On Sun, Nov 02, 2008 at 03:52:17PM +0000, Garth N. Wells wrote:
Joachim B Haga wrote:
"Martin Sandve Alnæs" <martinal@xxxxxxxxx> writes:
2008/11/2 Joachim B Haga <jobh@xxxxxxxxxxxx>:
On Saturday 01 November 2008 17:10:09 Martin Sandve Alnæs wrote:
2008/11/1 Garth N. Wells <gnw20@xxxxxxxxx>:
So if we remove
mutable Cell* _cell
mutable int _facet
from the private member data of Function, does this resolve the
biggest design issue for running multi-threaded?
Yes. Otherwise the threads will overwrite each others current cell all
the time.
If you can get away with making these variables static, thread-local
variables (storage class __thread) is simpler.
But static... That sounds very limiting.
Perhaps.

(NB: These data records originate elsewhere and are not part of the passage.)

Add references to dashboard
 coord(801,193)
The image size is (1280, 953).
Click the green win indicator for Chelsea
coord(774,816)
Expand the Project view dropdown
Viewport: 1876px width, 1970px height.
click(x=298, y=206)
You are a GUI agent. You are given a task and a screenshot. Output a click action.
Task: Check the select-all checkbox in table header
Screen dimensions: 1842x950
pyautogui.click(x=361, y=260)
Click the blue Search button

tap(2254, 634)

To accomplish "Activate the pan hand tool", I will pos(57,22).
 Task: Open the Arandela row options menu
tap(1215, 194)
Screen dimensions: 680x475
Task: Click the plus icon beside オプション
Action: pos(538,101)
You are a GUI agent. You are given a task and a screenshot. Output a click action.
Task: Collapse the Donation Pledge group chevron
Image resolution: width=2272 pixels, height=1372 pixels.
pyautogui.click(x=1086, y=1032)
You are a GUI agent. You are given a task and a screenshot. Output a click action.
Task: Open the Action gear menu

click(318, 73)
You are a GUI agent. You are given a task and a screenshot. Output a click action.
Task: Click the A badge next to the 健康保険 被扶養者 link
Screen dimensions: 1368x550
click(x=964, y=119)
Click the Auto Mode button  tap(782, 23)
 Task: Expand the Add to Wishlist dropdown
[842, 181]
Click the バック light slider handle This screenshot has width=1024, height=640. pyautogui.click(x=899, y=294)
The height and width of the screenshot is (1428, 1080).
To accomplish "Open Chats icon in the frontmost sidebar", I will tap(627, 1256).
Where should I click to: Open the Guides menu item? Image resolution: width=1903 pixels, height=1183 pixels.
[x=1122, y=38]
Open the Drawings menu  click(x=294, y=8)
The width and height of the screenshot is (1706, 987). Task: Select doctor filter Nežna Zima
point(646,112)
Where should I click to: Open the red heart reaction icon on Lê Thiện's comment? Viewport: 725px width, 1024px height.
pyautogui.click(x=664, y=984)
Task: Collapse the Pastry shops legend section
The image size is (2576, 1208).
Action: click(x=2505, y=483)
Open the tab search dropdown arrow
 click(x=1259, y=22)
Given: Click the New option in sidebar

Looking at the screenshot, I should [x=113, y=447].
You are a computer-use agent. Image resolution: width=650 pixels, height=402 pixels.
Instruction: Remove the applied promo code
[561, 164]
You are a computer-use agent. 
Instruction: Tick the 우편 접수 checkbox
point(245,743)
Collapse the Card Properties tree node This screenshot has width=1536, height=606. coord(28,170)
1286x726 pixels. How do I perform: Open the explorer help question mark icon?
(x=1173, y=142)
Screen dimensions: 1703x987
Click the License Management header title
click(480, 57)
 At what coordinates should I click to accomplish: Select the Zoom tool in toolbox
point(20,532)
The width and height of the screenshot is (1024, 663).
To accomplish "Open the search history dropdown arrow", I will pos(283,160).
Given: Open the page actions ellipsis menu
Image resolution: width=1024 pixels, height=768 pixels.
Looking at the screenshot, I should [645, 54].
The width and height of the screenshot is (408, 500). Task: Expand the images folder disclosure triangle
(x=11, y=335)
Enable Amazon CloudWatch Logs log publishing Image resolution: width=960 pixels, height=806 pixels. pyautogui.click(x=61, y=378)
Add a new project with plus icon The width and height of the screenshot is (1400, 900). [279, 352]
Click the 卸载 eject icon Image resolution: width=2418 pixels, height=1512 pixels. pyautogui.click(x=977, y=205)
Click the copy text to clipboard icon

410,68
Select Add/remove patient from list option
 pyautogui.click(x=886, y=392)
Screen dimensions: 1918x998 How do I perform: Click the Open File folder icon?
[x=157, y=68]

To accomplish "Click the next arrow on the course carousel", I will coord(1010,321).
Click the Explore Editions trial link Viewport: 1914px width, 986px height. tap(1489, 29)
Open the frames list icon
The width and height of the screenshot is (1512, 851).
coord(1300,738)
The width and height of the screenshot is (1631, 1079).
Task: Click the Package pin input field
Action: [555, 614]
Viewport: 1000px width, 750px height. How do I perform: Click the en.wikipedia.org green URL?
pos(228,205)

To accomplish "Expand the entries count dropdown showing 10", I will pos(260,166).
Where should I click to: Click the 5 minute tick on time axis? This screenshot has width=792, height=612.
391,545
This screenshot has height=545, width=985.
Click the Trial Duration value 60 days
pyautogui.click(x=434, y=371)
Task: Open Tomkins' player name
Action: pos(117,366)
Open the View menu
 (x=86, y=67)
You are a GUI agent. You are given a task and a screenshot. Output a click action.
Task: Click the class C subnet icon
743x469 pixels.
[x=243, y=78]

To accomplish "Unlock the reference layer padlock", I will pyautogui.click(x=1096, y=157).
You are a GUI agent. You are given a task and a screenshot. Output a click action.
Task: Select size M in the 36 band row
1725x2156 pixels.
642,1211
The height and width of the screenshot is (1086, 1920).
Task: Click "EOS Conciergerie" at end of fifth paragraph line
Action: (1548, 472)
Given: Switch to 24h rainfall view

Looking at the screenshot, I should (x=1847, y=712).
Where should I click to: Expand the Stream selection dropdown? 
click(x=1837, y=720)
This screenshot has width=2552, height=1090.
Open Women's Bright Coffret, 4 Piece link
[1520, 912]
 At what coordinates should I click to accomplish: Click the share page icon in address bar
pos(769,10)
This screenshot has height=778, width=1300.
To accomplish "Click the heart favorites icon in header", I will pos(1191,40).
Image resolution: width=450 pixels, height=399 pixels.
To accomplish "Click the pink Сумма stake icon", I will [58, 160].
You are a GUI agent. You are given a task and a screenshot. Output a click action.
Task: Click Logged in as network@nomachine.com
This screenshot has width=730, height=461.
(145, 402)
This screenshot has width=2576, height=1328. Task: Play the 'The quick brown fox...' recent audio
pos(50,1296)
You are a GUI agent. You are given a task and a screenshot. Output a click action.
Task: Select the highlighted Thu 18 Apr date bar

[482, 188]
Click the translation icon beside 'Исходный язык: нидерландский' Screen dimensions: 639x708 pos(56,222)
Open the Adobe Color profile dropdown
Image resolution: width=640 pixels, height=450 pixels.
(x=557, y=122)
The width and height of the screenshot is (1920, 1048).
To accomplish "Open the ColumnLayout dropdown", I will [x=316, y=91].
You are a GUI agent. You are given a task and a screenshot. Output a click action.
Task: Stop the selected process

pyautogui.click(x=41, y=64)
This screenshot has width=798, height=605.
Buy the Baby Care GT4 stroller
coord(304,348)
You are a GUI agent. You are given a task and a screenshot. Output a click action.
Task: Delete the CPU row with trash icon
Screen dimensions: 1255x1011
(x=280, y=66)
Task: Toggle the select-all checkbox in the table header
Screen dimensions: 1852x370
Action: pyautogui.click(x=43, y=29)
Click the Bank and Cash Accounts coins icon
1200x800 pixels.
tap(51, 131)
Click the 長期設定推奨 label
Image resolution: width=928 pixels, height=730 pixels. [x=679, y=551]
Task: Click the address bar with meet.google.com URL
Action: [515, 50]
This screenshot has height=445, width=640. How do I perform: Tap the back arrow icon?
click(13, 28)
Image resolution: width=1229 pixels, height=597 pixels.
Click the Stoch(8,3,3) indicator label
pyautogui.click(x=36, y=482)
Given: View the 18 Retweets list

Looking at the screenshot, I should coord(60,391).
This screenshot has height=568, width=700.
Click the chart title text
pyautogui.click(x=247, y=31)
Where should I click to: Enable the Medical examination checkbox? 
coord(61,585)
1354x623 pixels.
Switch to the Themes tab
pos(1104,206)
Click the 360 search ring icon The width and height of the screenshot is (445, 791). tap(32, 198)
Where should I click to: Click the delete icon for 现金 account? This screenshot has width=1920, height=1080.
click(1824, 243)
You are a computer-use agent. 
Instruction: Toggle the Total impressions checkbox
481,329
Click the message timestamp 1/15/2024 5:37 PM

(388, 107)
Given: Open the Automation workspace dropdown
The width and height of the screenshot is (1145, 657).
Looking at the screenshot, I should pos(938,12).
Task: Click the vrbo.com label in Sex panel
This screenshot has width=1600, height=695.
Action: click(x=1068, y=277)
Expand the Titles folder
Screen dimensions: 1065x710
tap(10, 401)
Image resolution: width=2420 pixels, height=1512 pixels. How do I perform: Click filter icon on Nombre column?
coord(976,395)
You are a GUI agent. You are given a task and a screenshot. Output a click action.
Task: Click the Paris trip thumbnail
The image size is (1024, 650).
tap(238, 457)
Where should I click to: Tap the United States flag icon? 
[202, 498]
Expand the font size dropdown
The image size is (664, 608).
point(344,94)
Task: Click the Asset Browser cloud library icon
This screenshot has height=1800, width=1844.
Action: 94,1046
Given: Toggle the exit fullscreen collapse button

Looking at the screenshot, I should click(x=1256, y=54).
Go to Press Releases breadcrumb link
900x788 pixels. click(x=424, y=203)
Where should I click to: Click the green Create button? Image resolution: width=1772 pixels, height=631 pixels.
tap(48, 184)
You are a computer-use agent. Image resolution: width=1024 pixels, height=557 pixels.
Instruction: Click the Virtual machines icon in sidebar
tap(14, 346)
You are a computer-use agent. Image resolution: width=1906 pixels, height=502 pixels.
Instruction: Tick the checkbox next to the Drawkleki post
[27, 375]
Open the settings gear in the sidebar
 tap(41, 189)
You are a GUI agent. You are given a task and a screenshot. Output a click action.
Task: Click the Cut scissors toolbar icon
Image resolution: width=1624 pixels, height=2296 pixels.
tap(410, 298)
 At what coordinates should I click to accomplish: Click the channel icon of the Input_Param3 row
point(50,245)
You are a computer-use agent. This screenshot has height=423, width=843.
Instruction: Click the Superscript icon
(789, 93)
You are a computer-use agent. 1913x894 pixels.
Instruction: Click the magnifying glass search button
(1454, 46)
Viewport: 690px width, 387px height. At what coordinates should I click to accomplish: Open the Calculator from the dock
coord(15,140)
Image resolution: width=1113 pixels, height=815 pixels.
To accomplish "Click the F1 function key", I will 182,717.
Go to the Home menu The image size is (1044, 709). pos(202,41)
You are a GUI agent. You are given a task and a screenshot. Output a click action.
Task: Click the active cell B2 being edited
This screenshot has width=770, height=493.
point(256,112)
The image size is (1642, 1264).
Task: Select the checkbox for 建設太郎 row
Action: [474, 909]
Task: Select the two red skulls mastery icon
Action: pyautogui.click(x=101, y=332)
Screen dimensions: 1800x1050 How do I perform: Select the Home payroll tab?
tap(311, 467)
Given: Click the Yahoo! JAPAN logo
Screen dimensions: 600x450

In that case, I'd suggest just letting each thread have its own
instance of any mutable classes, if that's possible.
Isn't Martin's suggestion that the necessary data be passed to the eval
function much simpler?
Garth
Yes, the implementation would be much simpler, but it would be
inconvenient if all user-defined functions must be defined with all the
arguments:
void eval(double* values, double* x, const Cell& cell, uint facet, ...)
We could introduce a new class Data (or similar) that contains x and
possibly a lot of other stuff:
void eval(double* values, const Data& data)
{
values[0] = sin(data.x[0]);
}
The data variable can have member functions cell(), facet() etc.